On April 2, 2020 the California Supreme Court rejected a service-of-process challenge to a default judgment confirming a $414,601,200 international arbitration award. The parties agreed that notice could be given, and service of process made, by Federal Express (“FedEx”), and the Court held that the petitioner was not required to make service under the Convention on the Service Abroad of Judicial and Extrajudicial Documents in Civil or Commercial Matters, November 15, 1965, 20 U.S.T. 361, T.I.A.S. No. 6638 (the “Hague Convention”).
Facts and Procedural History
Party A, apparently headquartered in the U.S., and Party B, headquartered in China, entered into a memorandum of understanding (“MOU”), which contemplated the two companies forming another. But that didn’t happen and Party A demanded arbitration against Party B under the arbitration agreement in the MOU.
Party A served the arbitration agreement by FedEx, as agreed. Party B did not appear in the arbitration and the arbitrator, after hearing evidence, entered a default arbitration award. Service of the arbitration demand was made by FedEx, and Party B was given notice of each of the proceedings that comprised the arbitration.
The Arbitrator made a default award against B in the amount of $414,601,200. Party A commenced confirmation proceedings in a California state court, serving B by FedEx, as expressly agreed in the parties’ agreement.
But Party B did not appear at the confirmation proceedings, and the Court entered a default judgment confirming the award.
Party B then challenged the default judgment, contending that the Court lacked personal jurisdiction over it because service was made by FedEx, and not through the procedures prescribed by the Hague Convention.

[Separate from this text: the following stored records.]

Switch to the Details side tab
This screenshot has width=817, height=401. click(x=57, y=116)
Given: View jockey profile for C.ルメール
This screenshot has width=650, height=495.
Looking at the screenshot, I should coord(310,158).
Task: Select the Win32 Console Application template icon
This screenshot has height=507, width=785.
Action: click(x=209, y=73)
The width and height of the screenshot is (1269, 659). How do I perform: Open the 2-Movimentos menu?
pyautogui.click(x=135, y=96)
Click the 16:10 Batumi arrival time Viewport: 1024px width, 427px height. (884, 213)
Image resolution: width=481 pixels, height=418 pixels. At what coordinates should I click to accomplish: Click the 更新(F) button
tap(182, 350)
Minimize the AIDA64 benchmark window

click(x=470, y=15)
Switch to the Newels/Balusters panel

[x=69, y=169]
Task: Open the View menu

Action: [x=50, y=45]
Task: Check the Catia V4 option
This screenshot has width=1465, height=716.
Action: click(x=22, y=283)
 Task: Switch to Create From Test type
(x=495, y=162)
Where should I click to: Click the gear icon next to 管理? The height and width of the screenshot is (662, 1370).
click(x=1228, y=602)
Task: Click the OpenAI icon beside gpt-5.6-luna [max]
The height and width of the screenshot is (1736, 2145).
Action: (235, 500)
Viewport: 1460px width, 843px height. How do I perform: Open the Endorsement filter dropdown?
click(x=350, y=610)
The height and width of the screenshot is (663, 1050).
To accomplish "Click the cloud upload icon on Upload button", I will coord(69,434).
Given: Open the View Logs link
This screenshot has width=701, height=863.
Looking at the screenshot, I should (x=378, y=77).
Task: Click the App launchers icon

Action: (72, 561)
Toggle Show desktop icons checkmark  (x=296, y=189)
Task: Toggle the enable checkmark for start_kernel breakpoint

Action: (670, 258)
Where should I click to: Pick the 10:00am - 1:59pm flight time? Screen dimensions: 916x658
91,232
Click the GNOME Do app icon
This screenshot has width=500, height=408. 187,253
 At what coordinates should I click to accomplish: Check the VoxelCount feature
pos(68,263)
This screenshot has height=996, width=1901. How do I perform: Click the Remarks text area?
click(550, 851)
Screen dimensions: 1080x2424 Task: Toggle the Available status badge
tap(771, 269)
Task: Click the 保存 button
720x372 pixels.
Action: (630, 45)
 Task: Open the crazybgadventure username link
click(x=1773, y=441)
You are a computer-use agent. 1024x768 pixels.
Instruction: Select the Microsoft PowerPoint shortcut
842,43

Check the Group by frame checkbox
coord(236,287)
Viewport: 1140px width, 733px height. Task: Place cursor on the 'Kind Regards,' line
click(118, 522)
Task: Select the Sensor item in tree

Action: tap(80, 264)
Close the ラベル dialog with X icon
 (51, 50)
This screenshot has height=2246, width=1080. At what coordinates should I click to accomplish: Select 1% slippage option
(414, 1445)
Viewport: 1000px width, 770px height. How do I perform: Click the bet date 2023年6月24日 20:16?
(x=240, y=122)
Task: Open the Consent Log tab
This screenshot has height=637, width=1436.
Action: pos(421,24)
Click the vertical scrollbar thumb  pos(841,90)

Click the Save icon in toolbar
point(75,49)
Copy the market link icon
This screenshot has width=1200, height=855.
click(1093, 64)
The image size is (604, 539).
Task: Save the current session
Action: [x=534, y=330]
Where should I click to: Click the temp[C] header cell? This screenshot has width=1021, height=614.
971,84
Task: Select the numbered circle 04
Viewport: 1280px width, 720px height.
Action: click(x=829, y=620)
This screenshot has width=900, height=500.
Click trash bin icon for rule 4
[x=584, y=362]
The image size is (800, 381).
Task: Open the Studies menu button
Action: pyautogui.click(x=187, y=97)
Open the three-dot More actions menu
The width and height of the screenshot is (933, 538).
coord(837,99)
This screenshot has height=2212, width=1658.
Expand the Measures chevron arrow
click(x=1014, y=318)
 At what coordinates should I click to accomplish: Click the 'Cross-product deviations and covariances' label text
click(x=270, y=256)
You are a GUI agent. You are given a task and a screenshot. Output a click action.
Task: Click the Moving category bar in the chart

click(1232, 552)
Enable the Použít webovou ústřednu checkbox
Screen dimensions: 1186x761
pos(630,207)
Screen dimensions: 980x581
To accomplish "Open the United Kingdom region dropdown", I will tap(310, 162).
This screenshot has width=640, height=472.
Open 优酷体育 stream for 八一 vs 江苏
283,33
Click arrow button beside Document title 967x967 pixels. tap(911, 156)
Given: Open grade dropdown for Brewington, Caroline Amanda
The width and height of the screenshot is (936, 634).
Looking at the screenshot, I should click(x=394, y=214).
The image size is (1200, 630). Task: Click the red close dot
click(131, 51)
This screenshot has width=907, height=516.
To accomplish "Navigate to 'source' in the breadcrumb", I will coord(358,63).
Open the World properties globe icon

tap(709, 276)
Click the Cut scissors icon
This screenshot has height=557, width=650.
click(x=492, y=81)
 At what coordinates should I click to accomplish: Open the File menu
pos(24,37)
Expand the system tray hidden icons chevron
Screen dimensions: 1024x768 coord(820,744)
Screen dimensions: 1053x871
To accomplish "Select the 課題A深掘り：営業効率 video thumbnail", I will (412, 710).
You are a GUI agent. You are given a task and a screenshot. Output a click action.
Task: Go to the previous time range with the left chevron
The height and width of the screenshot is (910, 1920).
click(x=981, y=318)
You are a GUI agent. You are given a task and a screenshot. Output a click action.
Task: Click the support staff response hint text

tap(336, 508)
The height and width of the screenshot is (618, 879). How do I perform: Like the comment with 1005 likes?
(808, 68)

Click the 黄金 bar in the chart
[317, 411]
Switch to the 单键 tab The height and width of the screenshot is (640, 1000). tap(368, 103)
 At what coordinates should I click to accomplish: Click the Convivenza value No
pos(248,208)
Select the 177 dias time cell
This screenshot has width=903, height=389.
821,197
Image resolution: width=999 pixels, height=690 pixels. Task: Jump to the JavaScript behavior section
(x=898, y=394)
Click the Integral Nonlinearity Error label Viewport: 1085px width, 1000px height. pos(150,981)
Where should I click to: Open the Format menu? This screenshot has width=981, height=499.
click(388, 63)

The trial court rejected the challenge, the intermediate appellate court reversed, and the California Supreme Court, in a unanimous decision, reversed the intermediate appellate court.
The California Supreme Court’s Decision to Uphold the Default Judgment
The question before the California Supreme Court was whether the Hague Convention preempted the parties’ right to serve by their agreed method of service, FedEx. California’s highest court said the answer was “no.”